For hypertensive crises, intravenous administration of 5-10 ml of a 25% solution of magnesium sulphate, dibasol - 1-3 ml of a 1% solution, euphyllin - 10 ml of a 2.4% solution intravenously, mustard, leeches on the back of the neck, when patients are strictly confined to bed. With the development of complications in the form of coronary or heart failure treatment is carried out according to general rules.

Prevention of hypertension is the normalization of working conditions and general conditions. In persons with neurotic conditions, the appearance of which may precede the development of hypertensive disease, especially sufficient sleep is needed, elimination of anxious situations, physical education, sanatorium treatment.

Arterial hypotension

It is characterized by a systolic pressure below 100 mm Hg. Art.the diastolic pressure is below 60 mm Hg. Art. There are primary and secondary arterial hypotension.
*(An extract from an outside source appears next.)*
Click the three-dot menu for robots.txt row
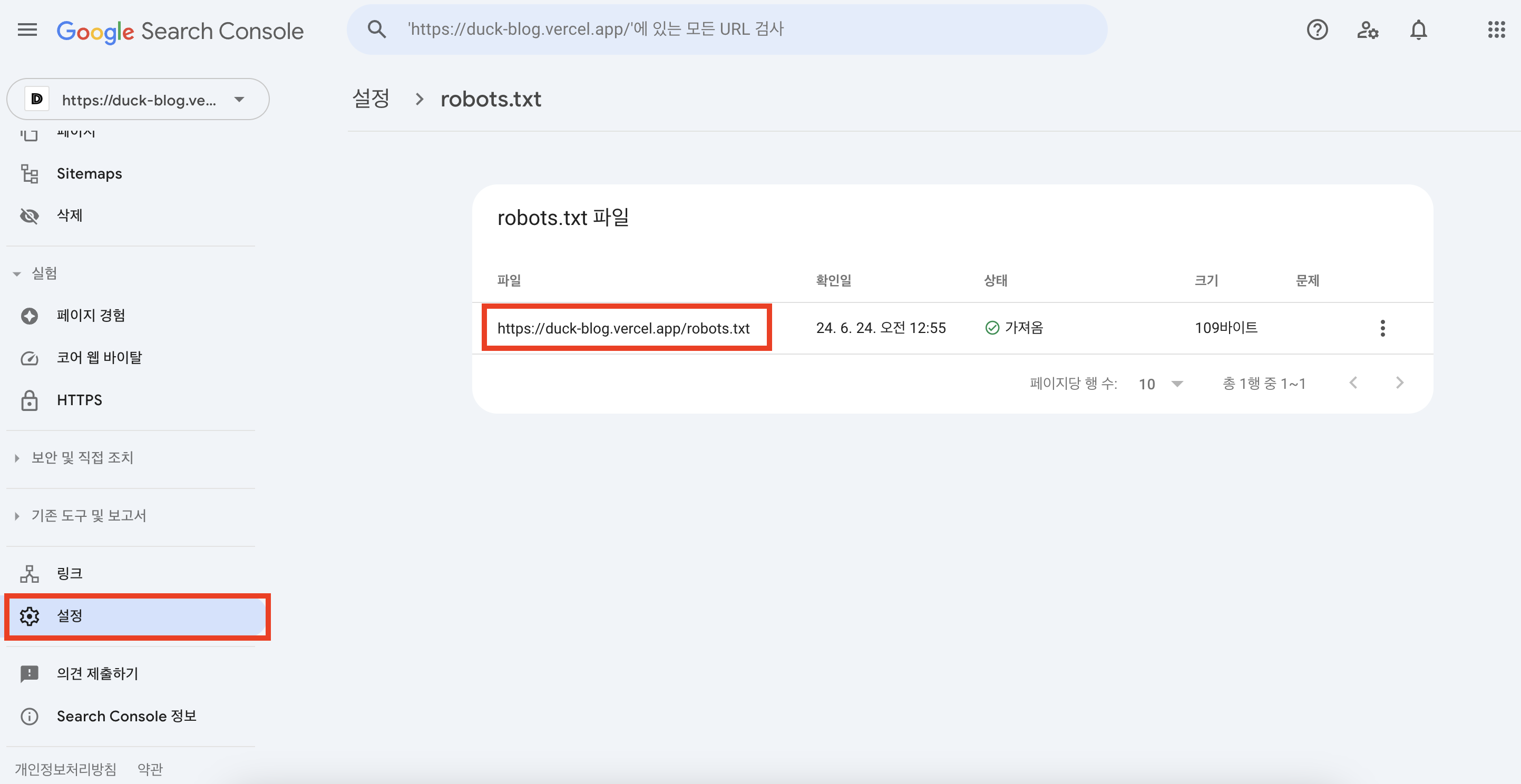Screen dimensions: 1521x784 tap(1382, 328)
Primary, or essential, hypotension is manifested in 2 variants: а) as a constitutionally hereditary setting for the regulation of vascular tone and blood pressure, not beyond physiological limits( "physiological hypotension");b) as a chronic disease with typical symptoms: weakness, dizziness, fatigue, headache, drowsiness, lethargy, propensity to orthostatic reactions, motion sickness, increased thermo-and barosensitivity( "neurocirculatory asthenia").Secondary arterial hypotension is observed in certain infectious diseases, Addison's disease, peptic ulcer disease, myxedema, anemia, hypoglycemia, acute and chronic hepatitis, liver cirrhosis, drug action, etc.